### Entries supplied
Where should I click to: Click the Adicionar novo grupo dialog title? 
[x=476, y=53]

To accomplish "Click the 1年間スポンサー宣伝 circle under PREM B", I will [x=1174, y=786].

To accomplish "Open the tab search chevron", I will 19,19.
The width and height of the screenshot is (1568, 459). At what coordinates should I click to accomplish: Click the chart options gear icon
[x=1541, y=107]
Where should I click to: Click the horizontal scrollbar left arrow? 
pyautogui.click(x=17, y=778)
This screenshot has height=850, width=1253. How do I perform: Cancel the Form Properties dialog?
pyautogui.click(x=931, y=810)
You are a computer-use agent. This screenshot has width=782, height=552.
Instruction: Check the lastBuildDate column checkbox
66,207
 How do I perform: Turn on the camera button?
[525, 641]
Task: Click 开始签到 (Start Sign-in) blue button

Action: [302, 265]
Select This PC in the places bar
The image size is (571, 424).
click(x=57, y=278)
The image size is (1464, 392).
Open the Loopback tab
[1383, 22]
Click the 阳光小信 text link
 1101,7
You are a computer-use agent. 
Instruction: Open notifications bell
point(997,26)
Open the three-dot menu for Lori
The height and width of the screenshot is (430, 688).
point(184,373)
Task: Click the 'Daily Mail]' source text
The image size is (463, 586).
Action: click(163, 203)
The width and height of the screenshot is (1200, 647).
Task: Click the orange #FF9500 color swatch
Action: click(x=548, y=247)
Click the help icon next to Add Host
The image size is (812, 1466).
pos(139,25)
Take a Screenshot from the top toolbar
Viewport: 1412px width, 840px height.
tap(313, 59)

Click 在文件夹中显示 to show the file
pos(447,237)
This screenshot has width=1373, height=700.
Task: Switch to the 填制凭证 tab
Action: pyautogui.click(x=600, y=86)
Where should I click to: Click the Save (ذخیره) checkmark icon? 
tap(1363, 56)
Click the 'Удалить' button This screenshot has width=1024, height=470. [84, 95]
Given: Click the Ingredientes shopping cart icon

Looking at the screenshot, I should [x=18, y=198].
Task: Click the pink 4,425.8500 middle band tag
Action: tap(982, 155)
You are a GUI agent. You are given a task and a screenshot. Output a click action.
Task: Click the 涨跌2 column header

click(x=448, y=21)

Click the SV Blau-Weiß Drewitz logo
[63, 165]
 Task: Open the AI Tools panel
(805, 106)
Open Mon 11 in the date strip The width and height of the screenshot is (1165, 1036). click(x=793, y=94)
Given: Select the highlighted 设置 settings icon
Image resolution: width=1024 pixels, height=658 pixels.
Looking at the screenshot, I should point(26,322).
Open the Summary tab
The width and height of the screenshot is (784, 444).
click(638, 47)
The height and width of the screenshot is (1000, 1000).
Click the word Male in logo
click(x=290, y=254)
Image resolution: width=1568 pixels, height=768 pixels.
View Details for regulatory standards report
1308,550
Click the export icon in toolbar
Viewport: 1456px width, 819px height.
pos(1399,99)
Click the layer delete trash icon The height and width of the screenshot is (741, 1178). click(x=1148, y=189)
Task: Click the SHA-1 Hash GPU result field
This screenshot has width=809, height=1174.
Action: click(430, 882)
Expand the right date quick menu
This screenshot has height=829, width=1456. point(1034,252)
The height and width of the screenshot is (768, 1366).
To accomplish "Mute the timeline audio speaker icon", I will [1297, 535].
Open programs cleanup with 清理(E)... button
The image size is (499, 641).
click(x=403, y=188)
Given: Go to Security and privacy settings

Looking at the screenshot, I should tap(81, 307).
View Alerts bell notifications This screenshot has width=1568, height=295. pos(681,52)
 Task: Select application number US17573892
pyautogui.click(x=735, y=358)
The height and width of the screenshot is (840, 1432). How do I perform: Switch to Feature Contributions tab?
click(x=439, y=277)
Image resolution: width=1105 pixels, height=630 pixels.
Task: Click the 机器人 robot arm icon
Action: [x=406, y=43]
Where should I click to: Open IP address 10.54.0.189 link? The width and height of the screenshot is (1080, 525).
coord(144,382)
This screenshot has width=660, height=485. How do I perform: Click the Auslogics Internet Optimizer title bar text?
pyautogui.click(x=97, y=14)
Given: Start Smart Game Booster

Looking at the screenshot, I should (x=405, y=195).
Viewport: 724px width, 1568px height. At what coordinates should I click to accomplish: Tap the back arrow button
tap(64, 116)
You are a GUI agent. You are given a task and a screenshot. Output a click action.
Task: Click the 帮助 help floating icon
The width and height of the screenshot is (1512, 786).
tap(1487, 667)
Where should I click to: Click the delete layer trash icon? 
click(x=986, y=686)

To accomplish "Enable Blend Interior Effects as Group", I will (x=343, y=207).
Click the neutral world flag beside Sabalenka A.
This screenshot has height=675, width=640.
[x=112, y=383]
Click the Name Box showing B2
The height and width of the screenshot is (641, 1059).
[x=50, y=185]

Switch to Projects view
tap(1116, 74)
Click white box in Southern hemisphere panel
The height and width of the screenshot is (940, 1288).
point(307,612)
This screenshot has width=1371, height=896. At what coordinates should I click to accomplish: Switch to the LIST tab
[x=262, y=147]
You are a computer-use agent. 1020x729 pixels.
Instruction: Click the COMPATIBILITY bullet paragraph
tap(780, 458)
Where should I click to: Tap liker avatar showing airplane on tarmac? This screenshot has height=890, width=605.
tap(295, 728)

### Your instructions
Put every line above into a JSON list of strings, one string per line, leaving out the blank lines.

### Solution
[
  "Where should I click to: Click the Adicionar novo grupo dialog title? ",
  "[x=476, y=53]",
  "To accomplish \"Click the 1年間スポンサー宣伝 circle under PREM B\", I will [x=1174, y=786].",
  "To accomplish \"Open the tab search chevron\", I will 19,19.",
  "The width and height of the screenshot is (1568, 459). At what coordinates should I click to accomplish: Click the chart options gear icon",
  "[x=1541, y=107]",
  "Where should I click to: Click the horizontal scrollbar left arrow? ",
  "pyautogui.click(x=17, y=778)",
  "This screenshot has height=850, width=1253. How do I perform: Cancel the Form Properties dialog?",
  "pyautogui.click(x=931, y=810)",
  "You are a computer-use agent. This screenshot has width=782, height=552.",
  "Instruction: Check the lastBuildDate column checkbox",
  "66,207",
  " How do I perform: Turn on the camera button?",
  "[525, 641]",
  "Task: Click 开始签到 (Start Sign-in) blue button",
  "Action: [302, 265]",
  "Select This PC in the places bar",
  "The image size is (571, 424).",
  "click(x=57, y=278)",
  "The image size is (1464, 392).",
  "Open the Loopback tab",
  "[1383, 22]",
  "Click the 阳光小信 text link",
  " 1101,7",
  "You are a computer-use agent. ",
  "Instruction: Open notifications bell",
  "point(997,26)",
  "Open the three-dot menu for Lori",
  "The height and width of the screenshot is (430, 688).",
  "point(184,373)",
  "Task: Click the 'Daily Mail]' source text",
  "The image size is (463, 586).",
  "Action: click(163, 203)",
  "The width and height of the screenshot is (1200, 647).",
  "Task: Click the orange #FF9500 color swatch",
  "Action: click(x=548, y=247)",
  "Click the help icon next to Add Host",
  "The image size is (812, 1466).",
  "pos(139,25)",
  "Take a Screenshot from the top toolbar",
  "Viewport: 1412px width, 840px height.",
  "tap(313, 59)",
  "Click 在文件夹中显示 to show the file",
  "pos(447,237)",
  "This screenshot has width=1373, height=700.",
  "Task: Switch to the 填制凭证 tab",
  "Action: pyautogui.click(x=600, y=86)",
  "Where should I click to: Click the Save (ذخیره) checkmark icon? ",
  "tap(1363, 56)",
  "Click the 'Удалить' button This screenshot has width=1024, height=470. [84, 95]",
  "Given: Click the Ingredientes shopping cart icon",
  "Looking at the screenshot, I should [x=18, y=198].",
  "Task: Click the pink 4,425.8500 middle band tag",
  "Action: tap(982, 155)",
  "You are a GUI agent. You are given a task and a screenshot. Output a click action.",
  "Task: Click the 涨跌2 column header",
  "click(x=448, y=21)",
  "Click the SV Blau-Weiß Drewitz logo",
  "[63, 165]",
  " Task: Open the AI Tools panel",
  "(805, 106)",
  "Open Mon 11 in the date strip The width and height of the screenshot is (1165, 1036). click(x=793, y=94)",
  "Given: Select the highlighted 设置 settings icon",
  "Image resolution: width=1024 pixels, height=658 pixels.",
  "Looking at the screenshot, I should point(26,322).",
  "Open the Summary tab",
  "The width and height of the screenshot is (784, 444).",
  "click(638, 47)",
  "The height and width of the screenshot is (1000, 1000).",
  "Click the word Male in logo",
  "click(x=290, y=254)",
  "Image resolution: width=1568 pixels, height=768 pixels.",
  "View Details for regulatory standards report",
  "1308,550",
  "Click the export icon in toolbar",
  "Viewport: 1456px width, 819px height.",
  "pos(1399,99)",
  "Click the layer delete trash icon The height and width of the screenshot is (741, 1178). click(x=1148, y=189)",
  "Task: Click the SHA-1 Hash GPU result field",
  "This screenshot has width=809, height=1174.",
  "Action: click(430, 882)",
  "Expand the right date quick menu",
  "This screenshot has height=829, width=1456. point(1034,252)",
  "The height and width of the screenshot is (768, 1366).",
  "To accomplish \"Mute the timeline audio speaker icon\", I will [1297, 535].",
  "Open programs cleanup with 清理(E)... button",
  "The image size is (499, 641).",
  "click(x=403, y=188)",
  "Given: Go to Security and privacy settings",
  "Looking at the screenshot, I should tap(81, 307).",
  "View Alerts bell notifications This screenshot has width=1568, height=295. pos(681,52)",
  " Task: Select application number US17573892",
  "pyautogui.click(x=735, y=358)",
  "The height and width of the screenshot is (840, 1432). How do I perform: Switch to Feature Contributions tab?",
  "click(x=439, y=277)",
  "Image resolution: width=1105 pixels, height=630 pixels.",
  "Task: Click the 机器人 robot arm icon",
  "Action: [x=406, y=43]",
  "Where should I click to: Open IP address 10.54.0.189 link? The width and height of the screenshot is (1080, 525).",
  "coord(144,382)",
  "This screenshot has width=660, height=485. How do I perform: Click the Auslogics Internet Optimizer title bar text?",
  "pyautogui.click(x=97, y=14)",
  "Given: Start Smart Game Booster",
  "Looking at the screenshot, I should (x=405, y=195).",
  "Viewport: 724px width, 1568px height. At what coordinates should I click to accomplish: Tap the back arrow button",
  "tap(64, 116)",
  "You are a GUI agent. You are given a task and a screenshot. Output a click action.",
  "Task: Click the 帮助 help floating icon",
  "The width and height of the screenshot is (1512, 786).",
  "tap(1487, 667)",
  "Where should I click to: Click the delete layer trash icon? ",
  "click(x=986, y=686)",
  "To accomplish \"Enable Blend Interior Effects as Group\", I will (x=343, y=207).",
  "Click the neutral world flag beside Sabalenka A.",
  "This screenshot has height=675, width=640.",
  "[x=112, y=383]",
  "Click the Name Box showing B2",
  "The height and width of the screenshot is (641, 1059).",
  "[x=50, y=185]",
  "Switch to Projects view",
  "tap(1116, 74)",
  "Click white box in Southern hemisphere panel",
  "The height and width of the screenshot is (940, 1288).",
  "point(307,612)",
  "This screenshot has width=1371, height=896. At what coordinates should I click to accomplish: Switch to the LIST tab",
  "[x=262, y=147]",
  "You are a computer-use agent. 1020x729 pixels.",
  "Instruction: Click the COMPATIBILITY bullet paragraph",
  "tap(780, 458)",
  "Where should I click to: Tap liker avatar showing airplane on tarmac? This screenshot has height=890, width=605.",
  "tap(295, 728)"
]